UW News

February 11, 2010

Go to the poles in your imagination at annual Polar Science Weekend

Hands-on exhibits, UW polar experts and a bit of imagination will transport you and your family to the extreme environments of the Arctic and Antarctica later this month during Polar Science Weekend at Pacific Science Center.

The event, presented by the UW’s Applied Physics Laboratory in partnership with the science center, offers a chance to forage like a tusked narwhal whale, don a hooded cold-weather parka, get a feel for camping on the ice and learn about the latest polar research being conducted by the UW and other Pacific Northwest scientists. Hours Feb. 25 and 26 are 10 a.m. to 4 p.m., and Feb. 27 and 28, 10 a.m. to 6 p.m. Click here for a schedule.

Behind the scenes, scientists who are experts at interpreting data and writing journal articles about such things as ice-albedo feedback and laser measurements of ice thickness are this year becoming experts at interpreting their work for the general public. Thanks to a NASA grant, more than a dozen scientists and graduate students, mostly from the UW, have been taking Pacific Science Center workshops on communicating with the public and designing effective exhibits.

This Saturday researchers crafting exhibits for Polar Science Weekend will test their prototypes on teenagers from the center’s Discovery Corps program and then have time to make adjustment before the main event, according to Harry Stern, a mathematician with the UW Applied Physics Laboratory, who is lead organizer of Polar Science Weekend and principal investigator on the NASA grant.

The grant for more than half a million dollars over three years funds the workshops, the development of 10 new hands-on activities created by the scientists as well as a more long-term exhibit on polar research.

“Participants are learning how to reach elementary and middle school children, one focus of Polar Science Weekend,” Stern says. “But we also want to reach older students and adults. There are a lot of intelligent adults who just may not have thought much about the polar regions.”

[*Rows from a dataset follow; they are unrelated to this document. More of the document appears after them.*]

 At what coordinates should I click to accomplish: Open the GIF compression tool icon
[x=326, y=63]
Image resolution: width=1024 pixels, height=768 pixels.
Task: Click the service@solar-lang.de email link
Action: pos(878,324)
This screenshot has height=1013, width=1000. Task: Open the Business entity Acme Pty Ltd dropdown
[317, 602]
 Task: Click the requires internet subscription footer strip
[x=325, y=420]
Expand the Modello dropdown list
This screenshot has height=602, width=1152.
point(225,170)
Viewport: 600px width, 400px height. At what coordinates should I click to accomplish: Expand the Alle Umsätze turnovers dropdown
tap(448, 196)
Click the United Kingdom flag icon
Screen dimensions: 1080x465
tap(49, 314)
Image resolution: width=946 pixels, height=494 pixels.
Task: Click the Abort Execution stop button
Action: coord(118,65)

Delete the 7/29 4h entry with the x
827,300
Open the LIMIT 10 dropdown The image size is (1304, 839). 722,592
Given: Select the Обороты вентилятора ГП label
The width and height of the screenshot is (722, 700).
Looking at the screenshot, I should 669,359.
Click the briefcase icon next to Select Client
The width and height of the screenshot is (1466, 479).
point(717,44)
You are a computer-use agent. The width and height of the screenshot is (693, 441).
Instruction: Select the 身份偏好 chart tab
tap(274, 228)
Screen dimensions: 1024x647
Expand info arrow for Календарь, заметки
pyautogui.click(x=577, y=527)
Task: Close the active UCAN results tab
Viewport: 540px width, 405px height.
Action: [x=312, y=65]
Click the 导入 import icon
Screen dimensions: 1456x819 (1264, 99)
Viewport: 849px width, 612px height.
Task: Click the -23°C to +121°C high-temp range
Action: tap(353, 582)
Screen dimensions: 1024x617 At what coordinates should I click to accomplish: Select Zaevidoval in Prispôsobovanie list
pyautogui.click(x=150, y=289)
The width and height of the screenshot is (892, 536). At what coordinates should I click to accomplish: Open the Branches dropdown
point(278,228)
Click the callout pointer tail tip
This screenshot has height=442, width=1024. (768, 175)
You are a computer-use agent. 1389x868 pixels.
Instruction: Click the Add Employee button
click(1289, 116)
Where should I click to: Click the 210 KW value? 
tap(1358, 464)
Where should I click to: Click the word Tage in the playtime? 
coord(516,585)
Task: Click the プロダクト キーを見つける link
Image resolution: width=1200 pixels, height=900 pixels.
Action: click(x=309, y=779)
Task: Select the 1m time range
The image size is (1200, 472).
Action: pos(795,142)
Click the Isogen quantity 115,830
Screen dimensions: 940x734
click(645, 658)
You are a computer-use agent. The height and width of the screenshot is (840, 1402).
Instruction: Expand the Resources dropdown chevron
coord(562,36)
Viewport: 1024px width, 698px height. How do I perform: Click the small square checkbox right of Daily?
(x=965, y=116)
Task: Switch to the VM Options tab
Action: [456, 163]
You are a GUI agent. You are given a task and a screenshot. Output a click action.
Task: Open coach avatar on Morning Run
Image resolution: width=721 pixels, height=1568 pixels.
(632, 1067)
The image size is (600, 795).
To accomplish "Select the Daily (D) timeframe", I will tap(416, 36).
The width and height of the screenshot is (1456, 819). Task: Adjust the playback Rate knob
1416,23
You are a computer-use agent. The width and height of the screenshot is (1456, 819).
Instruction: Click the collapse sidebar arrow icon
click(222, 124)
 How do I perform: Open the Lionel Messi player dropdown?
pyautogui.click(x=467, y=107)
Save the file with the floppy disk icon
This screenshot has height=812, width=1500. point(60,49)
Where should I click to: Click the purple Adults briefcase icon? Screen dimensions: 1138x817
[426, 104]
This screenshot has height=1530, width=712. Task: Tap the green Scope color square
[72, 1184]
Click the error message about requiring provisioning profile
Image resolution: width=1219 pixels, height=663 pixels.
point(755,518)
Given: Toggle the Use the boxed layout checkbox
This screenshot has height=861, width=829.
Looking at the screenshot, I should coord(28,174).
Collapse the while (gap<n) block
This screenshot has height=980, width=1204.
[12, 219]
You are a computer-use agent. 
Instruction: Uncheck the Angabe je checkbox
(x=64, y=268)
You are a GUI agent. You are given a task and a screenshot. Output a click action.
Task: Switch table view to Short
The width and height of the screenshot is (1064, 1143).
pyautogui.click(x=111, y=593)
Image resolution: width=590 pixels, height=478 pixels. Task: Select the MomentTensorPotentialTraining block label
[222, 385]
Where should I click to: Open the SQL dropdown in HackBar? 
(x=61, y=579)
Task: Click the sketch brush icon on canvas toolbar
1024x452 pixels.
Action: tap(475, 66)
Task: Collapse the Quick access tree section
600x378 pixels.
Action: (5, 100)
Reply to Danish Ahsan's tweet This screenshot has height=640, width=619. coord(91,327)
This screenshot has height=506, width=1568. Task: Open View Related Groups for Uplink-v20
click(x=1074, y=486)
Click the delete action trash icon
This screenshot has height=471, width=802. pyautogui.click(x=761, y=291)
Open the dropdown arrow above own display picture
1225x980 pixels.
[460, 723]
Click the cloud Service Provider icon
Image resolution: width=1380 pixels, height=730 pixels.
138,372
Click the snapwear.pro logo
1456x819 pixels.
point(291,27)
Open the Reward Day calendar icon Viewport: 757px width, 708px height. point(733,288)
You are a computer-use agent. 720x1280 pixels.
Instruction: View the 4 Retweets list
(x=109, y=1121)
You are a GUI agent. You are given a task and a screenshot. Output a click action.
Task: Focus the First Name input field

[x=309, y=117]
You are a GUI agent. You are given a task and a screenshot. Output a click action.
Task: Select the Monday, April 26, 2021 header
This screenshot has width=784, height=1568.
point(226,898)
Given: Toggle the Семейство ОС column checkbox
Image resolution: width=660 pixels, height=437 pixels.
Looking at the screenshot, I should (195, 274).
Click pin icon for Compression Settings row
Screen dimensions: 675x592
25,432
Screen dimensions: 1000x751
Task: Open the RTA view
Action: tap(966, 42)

Also as part of the feedback process for the event, which has been held each year since 2006, UW graduate students studying museology — the design and organization of museums — will be formally evaluating the exhibits and making suggestions.

After the event, the best three activities that don’t require full-time staffing will be chosen for further testing in coming months. That will lead to a single, month-long interactive exhibit at Pacific Science Center starting in December or January. This allows the public another month to become acquainted with polar research by UW and other local scientists, in addition to the Polar Science Weekend itself, Stern says.

Last year Polar Science Weekend exhibits were presented by more than 30 researchers and graduate students from the UW’s APL, oceanography, Earth and space sciences, aquatic and fishery sciences, as well as off-campus participants from such places as the U.S. Coast Guard.